== TO DO ==
Format every line of the items below as a JSON list of strings, one string per line, leaving out blank lines.

== INPUT RECORDS ==

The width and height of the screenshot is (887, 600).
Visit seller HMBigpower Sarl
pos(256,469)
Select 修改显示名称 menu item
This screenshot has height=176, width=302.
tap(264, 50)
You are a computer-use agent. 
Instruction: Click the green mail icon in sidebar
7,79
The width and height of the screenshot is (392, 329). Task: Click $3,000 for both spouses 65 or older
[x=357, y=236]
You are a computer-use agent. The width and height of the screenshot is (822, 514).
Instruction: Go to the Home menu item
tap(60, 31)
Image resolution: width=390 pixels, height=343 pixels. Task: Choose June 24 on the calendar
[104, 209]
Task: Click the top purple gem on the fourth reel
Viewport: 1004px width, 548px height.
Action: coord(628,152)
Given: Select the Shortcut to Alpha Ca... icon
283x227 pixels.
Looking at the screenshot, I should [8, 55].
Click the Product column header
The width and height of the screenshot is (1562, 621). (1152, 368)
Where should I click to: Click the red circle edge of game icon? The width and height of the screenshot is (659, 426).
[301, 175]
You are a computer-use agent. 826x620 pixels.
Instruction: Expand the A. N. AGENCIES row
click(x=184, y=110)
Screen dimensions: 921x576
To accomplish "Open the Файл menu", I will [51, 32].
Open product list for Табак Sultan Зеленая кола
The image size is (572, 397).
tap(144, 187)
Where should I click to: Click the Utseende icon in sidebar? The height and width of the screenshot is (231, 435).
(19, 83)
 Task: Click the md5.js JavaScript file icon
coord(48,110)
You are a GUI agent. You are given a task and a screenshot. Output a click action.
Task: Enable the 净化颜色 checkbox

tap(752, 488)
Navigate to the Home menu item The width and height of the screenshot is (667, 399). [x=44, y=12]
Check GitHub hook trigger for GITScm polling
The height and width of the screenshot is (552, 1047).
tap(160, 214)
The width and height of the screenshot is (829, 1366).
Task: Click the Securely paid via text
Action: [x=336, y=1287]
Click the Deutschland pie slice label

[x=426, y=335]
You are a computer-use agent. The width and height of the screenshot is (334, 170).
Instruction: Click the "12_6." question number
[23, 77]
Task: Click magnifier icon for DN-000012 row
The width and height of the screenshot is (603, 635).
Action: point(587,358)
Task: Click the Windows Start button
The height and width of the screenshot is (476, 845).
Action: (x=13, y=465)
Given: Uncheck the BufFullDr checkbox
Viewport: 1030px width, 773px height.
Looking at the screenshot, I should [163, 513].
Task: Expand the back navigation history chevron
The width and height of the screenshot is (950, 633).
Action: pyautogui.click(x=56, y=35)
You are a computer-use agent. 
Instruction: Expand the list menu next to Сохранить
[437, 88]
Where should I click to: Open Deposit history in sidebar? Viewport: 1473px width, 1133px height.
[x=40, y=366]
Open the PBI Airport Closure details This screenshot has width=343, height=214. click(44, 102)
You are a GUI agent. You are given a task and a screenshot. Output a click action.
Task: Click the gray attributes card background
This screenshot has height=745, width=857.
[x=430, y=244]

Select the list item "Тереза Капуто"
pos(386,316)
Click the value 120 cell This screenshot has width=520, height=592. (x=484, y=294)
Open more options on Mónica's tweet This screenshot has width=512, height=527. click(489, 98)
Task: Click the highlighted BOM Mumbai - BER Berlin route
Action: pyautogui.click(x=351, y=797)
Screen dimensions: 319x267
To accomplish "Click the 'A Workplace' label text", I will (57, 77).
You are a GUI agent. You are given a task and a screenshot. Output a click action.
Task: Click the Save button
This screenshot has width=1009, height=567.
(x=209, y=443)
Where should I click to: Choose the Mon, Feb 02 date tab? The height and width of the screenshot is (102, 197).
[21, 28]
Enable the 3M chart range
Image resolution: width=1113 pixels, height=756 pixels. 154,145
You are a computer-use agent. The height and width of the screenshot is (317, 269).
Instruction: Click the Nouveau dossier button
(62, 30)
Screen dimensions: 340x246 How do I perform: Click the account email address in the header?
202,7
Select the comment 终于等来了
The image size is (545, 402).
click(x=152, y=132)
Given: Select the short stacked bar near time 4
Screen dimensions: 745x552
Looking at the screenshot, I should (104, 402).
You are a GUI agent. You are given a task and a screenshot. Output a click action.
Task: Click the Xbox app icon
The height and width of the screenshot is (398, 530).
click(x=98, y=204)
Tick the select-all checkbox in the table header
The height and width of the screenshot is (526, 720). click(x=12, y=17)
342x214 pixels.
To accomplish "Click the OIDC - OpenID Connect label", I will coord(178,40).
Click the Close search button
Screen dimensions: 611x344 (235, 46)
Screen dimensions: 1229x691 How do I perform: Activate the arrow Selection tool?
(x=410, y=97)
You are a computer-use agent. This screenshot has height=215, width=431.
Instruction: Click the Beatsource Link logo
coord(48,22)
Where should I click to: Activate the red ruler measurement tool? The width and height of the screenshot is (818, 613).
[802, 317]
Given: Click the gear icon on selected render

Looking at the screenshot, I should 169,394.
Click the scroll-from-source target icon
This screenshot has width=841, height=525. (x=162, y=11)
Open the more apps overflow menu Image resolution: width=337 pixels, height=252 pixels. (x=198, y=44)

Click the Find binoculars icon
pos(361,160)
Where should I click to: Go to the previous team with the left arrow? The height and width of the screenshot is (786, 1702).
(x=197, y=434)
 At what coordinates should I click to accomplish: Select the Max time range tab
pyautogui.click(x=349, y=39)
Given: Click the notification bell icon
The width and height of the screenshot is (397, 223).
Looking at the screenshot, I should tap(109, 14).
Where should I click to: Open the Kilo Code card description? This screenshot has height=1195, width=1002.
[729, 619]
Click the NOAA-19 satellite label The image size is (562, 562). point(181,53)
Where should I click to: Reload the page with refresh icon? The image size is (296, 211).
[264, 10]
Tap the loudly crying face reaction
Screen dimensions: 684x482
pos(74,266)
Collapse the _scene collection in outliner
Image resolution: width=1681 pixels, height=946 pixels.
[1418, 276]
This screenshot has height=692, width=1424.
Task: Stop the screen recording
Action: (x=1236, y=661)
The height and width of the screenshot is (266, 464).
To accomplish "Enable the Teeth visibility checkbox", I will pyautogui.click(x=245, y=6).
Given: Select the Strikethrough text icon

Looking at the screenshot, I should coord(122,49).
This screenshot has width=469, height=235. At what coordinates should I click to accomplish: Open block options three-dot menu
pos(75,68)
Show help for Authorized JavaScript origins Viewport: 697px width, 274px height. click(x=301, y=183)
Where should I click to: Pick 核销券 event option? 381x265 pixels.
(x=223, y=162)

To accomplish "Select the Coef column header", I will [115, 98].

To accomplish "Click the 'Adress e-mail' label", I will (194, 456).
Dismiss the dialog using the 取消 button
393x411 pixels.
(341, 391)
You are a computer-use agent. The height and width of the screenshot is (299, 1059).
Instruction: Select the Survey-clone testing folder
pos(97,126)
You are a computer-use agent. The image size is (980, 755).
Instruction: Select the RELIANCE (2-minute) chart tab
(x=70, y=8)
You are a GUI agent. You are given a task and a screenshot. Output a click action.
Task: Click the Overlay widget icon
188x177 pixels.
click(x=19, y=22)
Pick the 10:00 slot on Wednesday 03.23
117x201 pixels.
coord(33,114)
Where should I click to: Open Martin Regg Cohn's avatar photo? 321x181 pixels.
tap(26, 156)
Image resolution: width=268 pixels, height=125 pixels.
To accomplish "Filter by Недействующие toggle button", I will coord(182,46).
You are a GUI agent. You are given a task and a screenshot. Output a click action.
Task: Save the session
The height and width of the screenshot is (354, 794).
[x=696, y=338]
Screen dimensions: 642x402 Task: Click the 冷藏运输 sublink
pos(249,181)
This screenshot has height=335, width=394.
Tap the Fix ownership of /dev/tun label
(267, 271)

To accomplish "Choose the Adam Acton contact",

== EXERCISE ANSWER ==
[
  "The width and height of the screenshot is (887, 600).",
  "Visit seller HMBigpower Sarl",
  "pos(256,469)",
  "Select 修改显示名称 menu item",
  "This screenshot has height=176, width=302.",
  "tap(264, 50)",
  "You are a computer-use agent. ",
  "Instruction: Click the green mail icon in sidebar",
  "7,79",
  "The width and height of the screenshot is (392, 329). Task: Click $3,000 for both spouses 65 or older",
  "[x=357, y=236]",
  "You are a computer-use agent. The width and height of the screenshot is (822, 514).",
  "Instruction: Go to the Home menu item",
  "tap(60, 31)",
  "Image resolution: width=390 pixels, height=343 pixels. Task: Choose June 24 on the calendar",
  "[104, 209]",
  "Task: Click the top purple gem on the fourth reel",
  "Viewport: 1004px width, 548px height.",
  "Action: coord(628,152)",
  "Given: Select the Shortcut to Alpha Ca... icon",
  "283x227 pixels.",
  "Looking at the screenshot, I should [8, 55].",
  "Click the Product column header",
  "The width and height of the screenshot is (1562, 621). (1152, 368)",
  "Where should I click to: Click the red circle edge of game icon? The width and height of the screenshot is (659, 426).",
  "[301, 175]",
  "You are a computer-use agent. 826x620 pixels.",
  "Instruction: Expand the A. N. AGENCIES row",
  "click(x=184, y=110)",
  "Screen dimensions: 921x576",
  "To accomplish \"Open the Файл menu\", I will [51, 32].",
  "Open product list for Табак Sultan Зеленая кола",
  "The image size is (572, 397).",
  "tap(144, 187)",
  "Where should I click to: Click the Utseende icon in sidebar? The height and width of the screenshot is (231, 435).",
  "(19, 83)",
  " Task: Click the md5.js JavaScript file icon",
  "coord(48,110)",
  "You are a GUI agent. You are given a task and a screenshot. Output a click action.",
  "Task: Enable the 净化颜色 checkbox",
  "tap(752, 488)",
  "Navigate to the Home menu item The width and height of the screenshot is (667, 399). [x=44, y=12]",
  "Check GitHub hook trigger for GITScm polling",
  "The height and width of the screenshot is (552, 1047).",
  "tap(160, 214)",
  "The width and height of the screenshot is (829, 1366).",
  "Task: Click the Securely paid via text",
  "Action: [x=336, y=1287]",
  "Click the Deutschland pie slice label",
  "[x=426, y=335]",
  "You are a computer-use agent. The width and height of the screenshot is (334, 170).",
  "Instruction: Click the \"12_6.\" question number",
  "[23, 77]",
  "Task: Click magnifier icon for DN-000012 row",
  "The width and height of the screenshot is (603, 635).",
  "Action: point(587,358)",
  "Task: Click the Windows Start button",
  "The height and width of the screenshot is (476, 845).",
  "Action: (x=13, y=465)",
  "Given: Uncheck the BufFullDr checkbox",
  "Viewport: 1030px width, 773px height.",
  "Looking at the screenshot, I should [163, 513].",
  "Task: Expand the back navigation history chevron",
  "The width and height of the screenshot is (950, 633).",
  "Action: pyautogui.click(x=56, y=35)",
  "You are a computer-use agent. ",
  "Instruction: Expand the list menu next to Сохранить",
  "[437, 88]",
  "Where should I click to: Open Deposit history in sidebar? Viewport: 1473px width, 1133px height.",
  "[x=40, y=366]",
  "Open the PBI Airport Closure details This screenshot has width=343, height=214. click(44, 102)",
  "You are a GUI agent. You are given a task and a screenshot. Output a click action.",
  "Task: Click the gray attributes card background",
  "This screenshot has height=745, width=857.",
  "[x=430, y=244]",
  "Select the list item \"Тереза Капуто\"",
  "pos(386,316)",
  "Click the value 120 cell This screenshot has width=520, height=592. (x=484, y=294)",
  "Open more options on Mónica's tweet This screenshot has width=512, height=527. click(489, 98)",
  "Task: Click the highlighted BOM Mumbai - BER Berlin route",
  "Action: pyautogui.click(x=351, y=797)",
  "Screen dimensions: 319x267",
  "To accomplish \"Click the 'A Workplace' label text\", I will (57, 77).",
  "You are a GUI agent. You are given a task and a screenshot. Output a click action.",
  "Task: Click the Save button",
  "This screenshot has width=1009, height=567.",
  "(x=209, y=443)",
  "Where should I click to: Choose the Mon, Feb 02 date tab? The height and width of the screenshot is (102, 197).",
  "[21, 28]",
  "Enable the 3M chart range",
  "Image resolution: width=1113 pixels, height=756 pixels. 154,145",
  "You are a computer-use agent. The height and width of the screenshot is (317, 269).",
  "Instruction: Click the Nouveau dossier button",
  "(62, 30)",
  "Screen dimensions: 340x246 How do I perform: Click the account email address in the header?",
  "202,7",
  "Select the comment 终于等来了",
  "The image size is (545, 402).",
  "click(x=152, y=132)",
  "Given: Select the short stacked bar near time 4",
  "Screen dimensions: 745x552",
  "Looking at the screenshot, I should (104, 402).",
  "You are a GUI agent. You are given a task and a screenshot. Output a click action.",
  "Task: Click the Xbox app icon",
  "The height and width of the screenshot is (398, 530).",
  "click(x=98, y=204)",
  "Tick the select-all checkbox in the table header",
  "The height and width of the screenshot is (526, 720). click(x=12, y=17)",
  "342x214 pixels.",
  "To accomplish \"Click the OIDC - OpenID Connect label\", I will coord(178,40).",
  "Click the Close search button",
  "Screen dimensions: 611x344 (235, 46)",
  "Screen dimensions: 1229x691 How do I perform: Activate the arrow Selection tool?",
  "(x=410, y=97)",
  "You are a computer-use agent. This screenshot has height=215, width=431.",
  "Instruction: Click the Beatsource Link logo",
  "coord(48,22)",
  "Where should I click to: Activate the red ruler measurement tool? The width and height of the screenshot is (818, 613).",
  "[802, 317]",
  "Given: Click the gear icon on selected render",
  "Looking at the screenshot, I should 169,394.",
  "Click the scroll-from-source target icon",
  "This screenshot has width=841, height=525. (x=162, y=11)",
  "Open the more apps overflow menu Image resolution: width=337 pixels, height=252 pixels. (x=198, y=44)",
  "Click the Find binoculars icon",
  "pos(361,160)",
  "Where should I click to: Go to the previous team with the left arrow? The height and width of the screenshot is (786, 1702).",
  "(x=197, y=434)",
  " At what coordinates should I click to accomplish: Select the Max time range tab",
  "pyautogui.click(x=349, y=39)",
  "Given: Click the notification bell icon",
  "The width and height of the screenshot is (397, 223).",
  "Looking at the screenshot, I should tap(109, 14).",
  "Where should I click to: Open the Kilo Code card description? This screenshot has height=1195, width=1002.",
  "[729, 619]",
  "Click the NOAA-19 satellite label The image size is (562, 562). point(181,53)",
  "Where should I click to: Reload the page with refresh icon? The image size is (296, 211).",
  "[264, 10]",
  "Tap the loudly crying face reaction",
  "Screen dimensions: 684x482",
  "pos(74,266)",
  "Collapse the _scene collection in outliner",
  "Image resolution: width=1681 pixels, height=946 pixels.",
  "[1418, 276]",
  "This screenshot has height=692, width=1424.",
  "Task: Stop the screen recording",
  "Action: (x=1236, y=661)",
  "The height and width of the screenshot is (266, 464).",
  "To accomplish \"Enable the Teeth visibility checkbox\", I will pyautogui.click(x=245, y=6).",
  "Given: Select the Strikethrough text icon",
  "Looking at the screenshot, I should coord(122,49).",
  "This screenshot has width=469, height=235. At what coordinates should I click to accomplish: Open block options three-dot menu",
  "pos(75,68)",
  "Show help for Authorized JavaScript origins Viewport: 697px width, 274px height. click(x=301, y=183)",
  "Where should I click to: Pick 核销券 event option? 381x265 pixels.",
  "(x=223, y=162)",
  "To accomplish \"Select the Coef column header\", I will [115, 98].",
  "To accomplish \"Click the 'Adress e-mail' label\", I will (194, 456).",
  "Dismiss the dialog using the 取消 button",
  "393x411 pixels.",
  "(341, 391)",
  "You are a computer-use agent. The height and width of the screenshot is (299, 1059).",
  "Instruction: Select the Survey-clone testing folder",
  "pos(97,126)",
  "You are a computer-use agent. The image size is (980, 755).",
  "Instruction: Select the RELIANCE (2-minute) chart tab",
  "(x=70, y=8)",
  "You are a GUI agent. You are given a task and a screenshot. Output a click action.",
  "Task: Click the Overlay widget icon",
  "188x177 pixels.",
  "click(x=19, y=22)",
  "Pick the 10:00 slot on Wednesday 03.23",
  "117x201 pixels.",
  "coord(33,114)",
  "Where should I click to: Open Martin Regg Cohn's avatar photo? 321x181 pixels.",
  "tap(26, 156)",
  "Image resolution: width=268 pixels, height=125 pixels.",
  "To accomplish \"Filter by Недействующие toggle button\", I will coord(182,46).",
  "You are a GUI agent. You are given a task and a screenshot. Output a click action.",
  "Task: Save the session",
  "The height and width of the screenshot is (354, 794).",
  "[x=696, y=338]",
  "Screen dimensions: 642x402 Task: Click the 冷藏运输 sublink",
  "pos(249,181)",
  "This screenshot has height=335, width=394.",
  "Tap the Fix ownership of /dev/tun label",
  "(267, 271)",
  "To accomplish \"Choose the Adam Acton contact\","
]